Three years and one hundred miles south along the eastern coastline. That’s how long and how far it’s been since I last wrote about James David Vance, Ohio senator, best-selling memoirist, working-class Rust Belter, former cherub-faced-victim-turned venture-capitalist, voice for left-behind, herald of post-liberalism, soldier, scholar, harbinger of America’s future, and, now, vice presidential candidate.

In my last dispatch, which was partially composed during my kids’ naptime along the Delaware shore, Vance was that most craven creature: a political commentator trying to fashion his opinionating into a political career. *Gagggg.*

Shows what my wisdom of repugnance knows. Vance, somehow, defied his station and actually won a seat once held by realist luminaries like Robert Taft and Warren Harding. Now, as I draft this column a block back from the steadily scalloped New Jersey tide, Vance is seeking even higher office. In spite of likening Donald Trump to der Führer, in spite of his professed pro-life stance in a party that’s adopted agnosticism on baby-sacrifice, in spite of basically all prudent advice to not hitch your political wagon to aging goods, the Ohioan is all in again, accepting the slot of being one heartbeat away from a president who miraculously survived a bullet to the outer lobe.

Records from a data collection
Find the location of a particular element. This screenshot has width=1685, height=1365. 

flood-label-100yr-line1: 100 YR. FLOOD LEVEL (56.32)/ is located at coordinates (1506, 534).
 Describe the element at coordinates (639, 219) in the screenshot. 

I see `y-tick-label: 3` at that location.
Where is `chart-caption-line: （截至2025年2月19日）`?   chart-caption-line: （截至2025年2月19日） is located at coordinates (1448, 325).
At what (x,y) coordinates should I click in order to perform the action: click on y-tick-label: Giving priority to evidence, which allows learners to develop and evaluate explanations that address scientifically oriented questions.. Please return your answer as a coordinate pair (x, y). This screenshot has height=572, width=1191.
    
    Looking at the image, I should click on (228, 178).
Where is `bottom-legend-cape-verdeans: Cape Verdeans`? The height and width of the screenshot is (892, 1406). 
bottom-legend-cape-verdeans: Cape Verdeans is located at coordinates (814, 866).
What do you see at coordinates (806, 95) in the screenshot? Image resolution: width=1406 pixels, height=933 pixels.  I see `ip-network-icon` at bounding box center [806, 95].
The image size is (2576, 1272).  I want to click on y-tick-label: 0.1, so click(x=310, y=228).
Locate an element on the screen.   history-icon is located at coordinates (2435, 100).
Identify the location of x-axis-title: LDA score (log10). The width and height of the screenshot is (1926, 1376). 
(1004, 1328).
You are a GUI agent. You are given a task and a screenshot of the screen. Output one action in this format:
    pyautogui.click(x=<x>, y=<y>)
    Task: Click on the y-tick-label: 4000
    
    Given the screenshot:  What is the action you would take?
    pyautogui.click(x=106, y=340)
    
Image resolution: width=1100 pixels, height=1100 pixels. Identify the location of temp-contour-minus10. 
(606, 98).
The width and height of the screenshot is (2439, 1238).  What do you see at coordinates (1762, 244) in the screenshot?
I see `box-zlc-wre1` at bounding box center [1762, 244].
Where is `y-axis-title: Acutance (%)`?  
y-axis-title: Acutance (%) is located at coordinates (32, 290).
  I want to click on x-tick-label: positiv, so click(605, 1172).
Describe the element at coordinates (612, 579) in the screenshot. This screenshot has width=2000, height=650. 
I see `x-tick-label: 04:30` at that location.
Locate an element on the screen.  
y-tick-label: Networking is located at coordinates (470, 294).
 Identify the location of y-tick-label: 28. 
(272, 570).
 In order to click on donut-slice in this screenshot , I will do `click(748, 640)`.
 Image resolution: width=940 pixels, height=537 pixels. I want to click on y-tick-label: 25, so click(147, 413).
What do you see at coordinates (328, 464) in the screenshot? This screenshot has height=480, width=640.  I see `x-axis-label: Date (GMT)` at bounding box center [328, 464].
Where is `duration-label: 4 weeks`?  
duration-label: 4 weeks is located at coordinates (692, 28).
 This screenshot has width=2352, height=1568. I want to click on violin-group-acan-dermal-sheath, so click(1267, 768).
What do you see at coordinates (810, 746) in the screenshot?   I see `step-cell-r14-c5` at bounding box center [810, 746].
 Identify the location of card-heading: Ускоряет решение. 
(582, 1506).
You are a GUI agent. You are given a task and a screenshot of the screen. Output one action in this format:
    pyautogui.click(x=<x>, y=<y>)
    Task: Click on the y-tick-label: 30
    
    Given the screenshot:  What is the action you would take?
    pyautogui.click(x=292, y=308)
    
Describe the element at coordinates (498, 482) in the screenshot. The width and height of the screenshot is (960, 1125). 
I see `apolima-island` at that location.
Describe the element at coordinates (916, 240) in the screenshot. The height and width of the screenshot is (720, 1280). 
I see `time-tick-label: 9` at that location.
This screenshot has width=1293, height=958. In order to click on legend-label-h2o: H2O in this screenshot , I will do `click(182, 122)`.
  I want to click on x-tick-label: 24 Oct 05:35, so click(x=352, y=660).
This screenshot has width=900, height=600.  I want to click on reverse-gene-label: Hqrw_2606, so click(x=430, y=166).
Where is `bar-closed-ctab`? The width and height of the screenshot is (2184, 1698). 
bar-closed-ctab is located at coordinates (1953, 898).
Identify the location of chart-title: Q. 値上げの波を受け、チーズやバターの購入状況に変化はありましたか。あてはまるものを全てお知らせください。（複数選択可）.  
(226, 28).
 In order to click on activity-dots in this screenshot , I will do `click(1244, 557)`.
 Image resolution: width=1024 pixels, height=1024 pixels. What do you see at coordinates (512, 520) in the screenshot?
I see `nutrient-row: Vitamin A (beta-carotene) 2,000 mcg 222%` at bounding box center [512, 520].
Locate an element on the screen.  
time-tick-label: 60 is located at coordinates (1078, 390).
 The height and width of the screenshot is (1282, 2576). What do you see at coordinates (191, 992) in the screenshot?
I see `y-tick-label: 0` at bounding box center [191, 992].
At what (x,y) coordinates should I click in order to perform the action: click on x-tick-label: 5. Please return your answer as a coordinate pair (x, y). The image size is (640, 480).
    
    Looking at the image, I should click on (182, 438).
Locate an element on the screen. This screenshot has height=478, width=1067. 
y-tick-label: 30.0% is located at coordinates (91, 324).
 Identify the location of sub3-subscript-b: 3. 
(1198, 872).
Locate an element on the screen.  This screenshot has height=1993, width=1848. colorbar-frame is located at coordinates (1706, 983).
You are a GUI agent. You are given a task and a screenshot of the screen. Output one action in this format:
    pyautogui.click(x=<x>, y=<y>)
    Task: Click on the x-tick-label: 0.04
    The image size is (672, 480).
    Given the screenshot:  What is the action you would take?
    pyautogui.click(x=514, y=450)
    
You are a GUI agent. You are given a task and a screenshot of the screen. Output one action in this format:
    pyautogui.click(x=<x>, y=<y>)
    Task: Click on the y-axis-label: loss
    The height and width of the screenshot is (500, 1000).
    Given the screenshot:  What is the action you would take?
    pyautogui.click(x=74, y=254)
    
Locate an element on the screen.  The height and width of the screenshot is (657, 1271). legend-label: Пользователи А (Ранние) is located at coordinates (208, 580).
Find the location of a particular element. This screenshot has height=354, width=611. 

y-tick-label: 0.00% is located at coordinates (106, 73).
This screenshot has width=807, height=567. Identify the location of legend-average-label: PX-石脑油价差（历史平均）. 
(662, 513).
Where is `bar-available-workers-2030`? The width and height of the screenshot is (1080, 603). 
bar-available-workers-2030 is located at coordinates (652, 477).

→ Task item
Condense the paragraph of the column about James David Vance that begins "Shows what my wisdom of repugnance knows" into a short list that keeps its main facts.

→ Written reply
- Contrary to the writer's expectation, Vance won a Senate seat once held by Robert Taft and Warren Harding.
- As the writer drafts the column near the New Jersey shore, Vance is seeking higher office.
- He is doing so despite having likened Donald Trump to der Führer, despite his pro-life stance in a party that has grown agnostic on the issue, and despite advice not to tie himself to aging goods.
- He has accepted the spot one heartbeat away from a president who survived a bullet to the outer lobe.